Requirement
Make a verbatim copy of all the records.

──────── Data excerpts

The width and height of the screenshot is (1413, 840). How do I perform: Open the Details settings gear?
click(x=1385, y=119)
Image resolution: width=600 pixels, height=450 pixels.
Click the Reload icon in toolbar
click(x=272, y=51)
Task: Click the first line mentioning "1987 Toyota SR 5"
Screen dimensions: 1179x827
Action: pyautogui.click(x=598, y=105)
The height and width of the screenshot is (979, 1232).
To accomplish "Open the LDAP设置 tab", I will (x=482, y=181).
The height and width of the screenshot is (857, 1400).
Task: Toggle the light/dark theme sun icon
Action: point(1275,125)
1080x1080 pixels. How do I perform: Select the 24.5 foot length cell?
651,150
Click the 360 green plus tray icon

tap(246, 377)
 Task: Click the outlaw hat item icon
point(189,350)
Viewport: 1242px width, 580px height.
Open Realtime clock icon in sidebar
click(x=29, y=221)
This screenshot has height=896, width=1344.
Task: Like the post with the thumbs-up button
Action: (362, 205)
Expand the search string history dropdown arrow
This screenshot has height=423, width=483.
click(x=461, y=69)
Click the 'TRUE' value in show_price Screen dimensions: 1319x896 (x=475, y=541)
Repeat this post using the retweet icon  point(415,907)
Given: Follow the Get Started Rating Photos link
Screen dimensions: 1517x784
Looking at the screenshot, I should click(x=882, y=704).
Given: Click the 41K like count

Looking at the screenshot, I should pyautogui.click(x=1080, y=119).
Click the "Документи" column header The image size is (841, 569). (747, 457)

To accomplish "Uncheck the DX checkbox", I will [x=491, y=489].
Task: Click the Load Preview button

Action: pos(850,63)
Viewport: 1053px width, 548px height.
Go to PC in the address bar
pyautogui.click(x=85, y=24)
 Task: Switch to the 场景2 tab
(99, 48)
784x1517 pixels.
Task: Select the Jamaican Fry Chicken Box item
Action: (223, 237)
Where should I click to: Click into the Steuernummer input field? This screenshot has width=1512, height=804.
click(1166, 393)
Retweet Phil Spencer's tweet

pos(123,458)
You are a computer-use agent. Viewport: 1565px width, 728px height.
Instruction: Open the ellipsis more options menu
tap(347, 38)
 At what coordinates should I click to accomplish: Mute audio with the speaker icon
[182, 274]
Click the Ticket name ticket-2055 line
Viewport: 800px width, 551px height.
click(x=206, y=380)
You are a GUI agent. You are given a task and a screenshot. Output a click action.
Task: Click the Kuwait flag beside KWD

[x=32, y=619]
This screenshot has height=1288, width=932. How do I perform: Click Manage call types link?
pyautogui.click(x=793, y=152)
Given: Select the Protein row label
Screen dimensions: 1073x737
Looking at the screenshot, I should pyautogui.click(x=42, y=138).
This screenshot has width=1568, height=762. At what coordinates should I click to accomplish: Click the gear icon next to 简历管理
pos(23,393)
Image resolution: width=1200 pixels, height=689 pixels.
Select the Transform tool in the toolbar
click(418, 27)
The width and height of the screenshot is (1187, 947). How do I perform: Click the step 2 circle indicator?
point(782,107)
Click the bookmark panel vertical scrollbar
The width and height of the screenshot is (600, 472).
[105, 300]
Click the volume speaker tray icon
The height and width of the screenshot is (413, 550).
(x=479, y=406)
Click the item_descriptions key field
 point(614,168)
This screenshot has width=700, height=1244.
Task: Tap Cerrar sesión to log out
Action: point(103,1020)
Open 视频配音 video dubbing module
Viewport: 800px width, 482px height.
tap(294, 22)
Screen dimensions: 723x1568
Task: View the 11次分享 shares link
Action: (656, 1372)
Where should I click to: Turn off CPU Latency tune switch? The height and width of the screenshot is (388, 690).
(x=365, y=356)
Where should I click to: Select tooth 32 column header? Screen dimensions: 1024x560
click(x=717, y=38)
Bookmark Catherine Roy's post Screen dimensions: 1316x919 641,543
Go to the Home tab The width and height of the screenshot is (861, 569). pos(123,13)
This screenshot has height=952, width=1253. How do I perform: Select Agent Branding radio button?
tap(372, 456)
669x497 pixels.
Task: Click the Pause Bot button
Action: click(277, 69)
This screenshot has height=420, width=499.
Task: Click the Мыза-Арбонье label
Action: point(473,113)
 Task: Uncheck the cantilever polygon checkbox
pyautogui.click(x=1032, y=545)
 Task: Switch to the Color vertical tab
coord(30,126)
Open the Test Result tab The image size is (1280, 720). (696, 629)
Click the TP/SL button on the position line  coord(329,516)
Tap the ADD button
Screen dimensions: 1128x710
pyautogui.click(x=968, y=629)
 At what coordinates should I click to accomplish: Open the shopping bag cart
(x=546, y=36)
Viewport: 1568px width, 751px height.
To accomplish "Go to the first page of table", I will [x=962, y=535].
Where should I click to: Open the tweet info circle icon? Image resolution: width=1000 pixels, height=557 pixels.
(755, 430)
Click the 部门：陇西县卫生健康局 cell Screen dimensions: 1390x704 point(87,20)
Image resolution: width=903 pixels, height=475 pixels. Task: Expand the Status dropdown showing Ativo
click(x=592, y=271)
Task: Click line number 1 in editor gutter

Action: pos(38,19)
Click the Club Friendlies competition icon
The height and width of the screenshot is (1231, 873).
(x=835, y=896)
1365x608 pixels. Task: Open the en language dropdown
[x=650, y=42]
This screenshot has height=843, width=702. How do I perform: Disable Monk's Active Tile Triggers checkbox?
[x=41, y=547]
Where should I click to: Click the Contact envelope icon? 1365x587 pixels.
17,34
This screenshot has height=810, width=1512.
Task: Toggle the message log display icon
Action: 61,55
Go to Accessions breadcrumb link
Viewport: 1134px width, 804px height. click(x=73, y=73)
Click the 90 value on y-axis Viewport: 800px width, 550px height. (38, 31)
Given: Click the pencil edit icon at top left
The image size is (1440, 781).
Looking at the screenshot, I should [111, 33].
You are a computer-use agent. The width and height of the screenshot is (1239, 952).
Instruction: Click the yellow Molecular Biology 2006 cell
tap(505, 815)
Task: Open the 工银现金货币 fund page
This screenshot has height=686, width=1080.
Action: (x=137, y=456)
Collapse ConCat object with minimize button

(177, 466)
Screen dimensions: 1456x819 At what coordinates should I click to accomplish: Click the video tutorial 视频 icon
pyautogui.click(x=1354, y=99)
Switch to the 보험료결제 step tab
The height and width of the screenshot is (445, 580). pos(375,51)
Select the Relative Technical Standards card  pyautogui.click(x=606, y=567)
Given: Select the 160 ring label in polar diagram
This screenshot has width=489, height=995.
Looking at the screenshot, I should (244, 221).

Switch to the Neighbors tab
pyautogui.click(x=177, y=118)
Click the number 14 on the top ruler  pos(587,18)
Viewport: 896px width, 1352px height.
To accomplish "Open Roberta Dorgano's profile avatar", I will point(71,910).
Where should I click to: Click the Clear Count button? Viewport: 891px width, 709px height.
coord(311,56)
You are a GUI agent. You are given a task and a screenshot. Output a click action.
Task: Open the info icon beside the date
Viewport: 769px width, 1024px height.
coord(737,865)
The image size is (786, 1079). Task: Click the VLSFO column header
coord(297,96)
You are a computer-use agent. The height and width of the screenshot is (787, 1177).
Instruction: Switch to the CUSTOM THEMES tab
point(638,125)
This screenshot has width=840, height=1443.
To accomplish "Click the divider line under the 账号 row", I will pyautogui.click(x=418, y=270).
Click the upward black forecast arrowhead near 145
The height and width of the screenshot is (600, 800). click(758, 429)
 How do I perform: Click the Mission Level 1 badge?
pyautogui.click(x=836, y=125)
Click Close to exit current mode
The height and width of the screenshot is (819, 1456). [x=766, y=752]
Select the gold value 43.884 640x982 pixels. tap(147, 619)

────────────────

Response area
The width and height of the screenshot is (1413, 840). How do I perform: Open the Details settings gear?
click(x=1385, y=119)
Image resolution: width=600 pixels, height=450 pixels.
Click the Reload icon in toolbar
click(x=272, y=51)
Task: Click the first line mentioning "1987 Toyota SR 5"
Screen dimensions: 1179x827
Action: pyautogui.click(x=598, y=105)
The height and width of the screenshot is (979, 1232).
To accomplish "Open the LDAP设置 tab", I will (x=482, y=181).
The height and width of the screenshot is (857, 1400).
Task: Toggle the light/dark theme sun icon
Action: point(1275,125)
1080x1080 pixels. How do I perform: Select the 24.5 foot length cell?
651,150
Click the 360 green plus tray icon

tap(246, 377)
 Task: Click the outlaw hat item icon
point(189,350)
Viewport: 1242px width, 580px height.
Open Realtime clock icon in sidebar
click(x=29, y=221)
This screenshot has height=896, width=1344.
Task: Like the post with the thumbs-up button
Action: (362, 205)
Expand the search string history dropdown arrow
This screenshot has height=423, width=483.
click(x=461, y=69)
Click the 'TRUE' value in show_price Screen dimensions: 1319x896 (x=475, y=541)
Repeat this post using the retweet icon  point(415,907)
Given: Follow the Get Started Rating Photos link
Screen dimensions: 1517x784
Looking at the screenshot, I should click(x=882, y=704).
Given: Click the 41K like count

Looking at the screenshot, I should pyautogui.click(x=1080, y=119).
Click the "Документи" column header The image size is (841, 569). (747, 457)

To accomplish "Uncheck the DX checkbox", I will [x=491, y=489].
Task: Click the Load Preview button

Action: pos(850,63)
Viewport: 1053px width, 548px height.
Go to PC in the address bar
pyautogui.click(x=85, y=24)
 Task: Switch to the 场景2 tab
(99, 48)
784x1517 pixels.
Task: Select the Jamaican Fry Chicken Box item
Action: (223, 237)
Where should I click to: Click into the Steuernummer input field? This screenshot has width=1512, height=804.
click(1166, 393)
Retweet Phil Spencer's tweet

pos(123,458)
You are a computer-use agent. Viewport: 1565px width, 728px height.
Instruction: Open the ellipsis more options menu
tap(347, 38)
 At what coordinates should I click to accomplish: Mute audio with the speaker icon
[182, 274]
Click the Ticket name ticket-2055 line
Viewport: 800px width, 551px height.
click(x=206, y=380)
You are a GUI agent. You are given a task and a screenshot. Output a click action.
Task: Click the Kuwait flag beside KWD

[x=32, y=619]
This screenshot has height=1288, width=932. How do I perform: Click Manage call types link?
pyautogui.click(x=793, y=152)
Given: Select the Protein row label
Screen dimensions: 1073x737
Looking at the screenshot, I should pyautogui.click(x=42, y=138).
This screenshot has width=1568, height=762. At what coordinates should I click to accomplish: Click the gear icon next to 简历管理
pos(23,393)
Image resolution: width=1200 pixels, height=689 pixels.
Select the Transform tool in the toolbar
click(418, 27)
The width and height of the screenshot is (1187, 947). How do I perform: Click the step 2 circle indicator?
point(782,107)
Click the bookmark panel vertical scrollbar
The width and height of the screenshot is (600, 472).
[105, 300]
Click the volume speaker tray icon
The height and width of the screenshot is (413, 550).
(x=479, y=406)
Click the item_descriptions key field
 point(614,168)
This screenshot has width=700, height=1244.
Task: Tap Cerrar sesión to log out
Action: point(103,1020)
Open 视频配音 video dubbing module
Viewport: 800px width, 482px height.
tap(294, 22)
Screen dimensions: 723x1568
Task: View the 11次分享 shares link
Action: (656, 1372)
Where should I click to: Turn off CPU Latency tune switch? The height and width of the screenshot is (388, 690).
(x=365, y=356)
Where should I click to: Select tooth 32 column header? Screen dimensions: 1024x560
click(x=717, y=38)
Bookmark Catherine Roy's post Screen dimensions: 1316x919 641,543
Go to the Home tab The width and height of the screenshot is (861, 569). pos(123,13)
This screenshot has height=952, width=1253. How do I perform: Select Agent Branding radio button?
tap(372, 456)
669x497 pixels.
Task: Click the Pause Bot button
Action: click(277, 69)
This screenshot has height=420, width=499.
Task: Click the Мыза-Арбонье label
Action: point(473,113)
 Task: Uncheck the cantilever polygon checkbox
pyautogui.click(x=1032, y=545)
 Task: Switch to the Color vertical tab
coord(30,126)
Open the Test Result tab The image size is (1280, 720). (696, 629)
Click the TP/SL button on the position line  coord(329,516)
Tap the ADD button
Screen dimensions: 1128x710
pyautogui.click(x=968, y=629)
 At what coordinates should I click to accomplish: Open the shopping bag cart
(x=546, y=36)
Viewport: 1568px width, 751px height.
To accomplish "Go to the first page of table", I will [x=962, y=535].
Where should I click to: Open the tweet info circle icon? Image resolution: width=1000 pixels, height=557 pixels.
(755, 430)
Click the 部门：陇西县卫生健康局 cell Screen dimensions: 1390x704 point(87,20)
Image resolution: width=903 pixels, height=475 pixels. Task: Expand the Status dropdown showing Ativo
click(x=592, y=271)
Task: Click line number 1 in editor gutter

Action: pos(38,19)
Click the Club Friendlies competition icon
The height and width of the screenshot is (1231, 873).
(x=835, y=896)
1365x608 pixels. Task: Open the en language dropdown
[x=650, y=42]
This screenshot has height=843, width=702. How do I perform: Disable Monk's Active Tile Triggers checkbox?
[x=41, y=547]
Where should I click to: Click the Contact envelope icon? 1365x587 pixels.
17,34
This screenshot has height=810, width=1512.
Task: Toggle the message log display icon
Action: 61,55
Go to Accessions breadcrumb link
Viewport: 1134px width, 804px height. click(x=73, y=73)
Click the 90 value on y-axis Viewport: 800px width, 550px height. (38, 31)
Given: Click the pencil edit icon at top left
The image size is (1440, 781).
Looking at the screenshot, I should [111, 33].
You are a computer-use agent. The width and height of the screenshot is (1239, 952).
Instruction: Click the yellow Molecular Biology 2006 cell
tap(505, 815)
Task: Open the 工银现金货币 fund page
This screenshot has height=686, width=1080.
Action: (x=137, y=456)
Collapse ConCat object with minimize button

(177, 466)
Screen dimensions: 1456x819 At what coordinates should I click to accomplish: Click the video tutorial 视频 icon
pyautogui.click(x=1354, y=99)
Switch to the 보험료결제 step tab
The height and width of the screenshot is (445, 580). pos(375,51)
Select the Relative Technical Standards card  pyautogui.click(x=606, y=567)
Given: Select the 160 ring label in polar diagram
This screenshot has width=489, height=995.
Looking at the screenshot, I should (244, 221).

Switch to the Neighbors tab
pyautogui.click(x=177, y=118)
Click the number 14 on the top ruler  pos(587,18)
Viewport: 896px width, 1352px height.
To accomplish "Open Roberta Dorgano's profile avatar", I will point(71,910).
Where should I click to: Click the Clear Count button? Viewport: 891px width, 709px height.
coord(311,56)
You are a GUI agent. You are given a task and a screenshot. Output a click action.
Task: Open the info icon beside the date
Viewport: 769px width, 1024px height.
coord(737,865)
The image size is (786, 1079). Task: Click the VLSFO column header
coord(297,96)
You are a computer-use agent. The height and width of the screenshot is (787, 1177).
Instruction: Switch to the CUSTOM THEMES tab
point(638,125)
This screenshot has width=840, height=1443.
To accomplish "Click the divider line under the 账号 row", I will pyautogui.click(x=418, y=270).
Click the upward black forecast arrowhead near 145
The height and width of the screenshot is (600, 800). click(758, 429)
 How do I perform: Click the Mission Level 1 badge?
pyautogui.click(x=836, y=125)
Click Close to exit current mode
The height and width of the screenshot is (819, 1456). [x=766, y=752]
Select the gold value 43.884 640x982 pixels. tap(147, 619)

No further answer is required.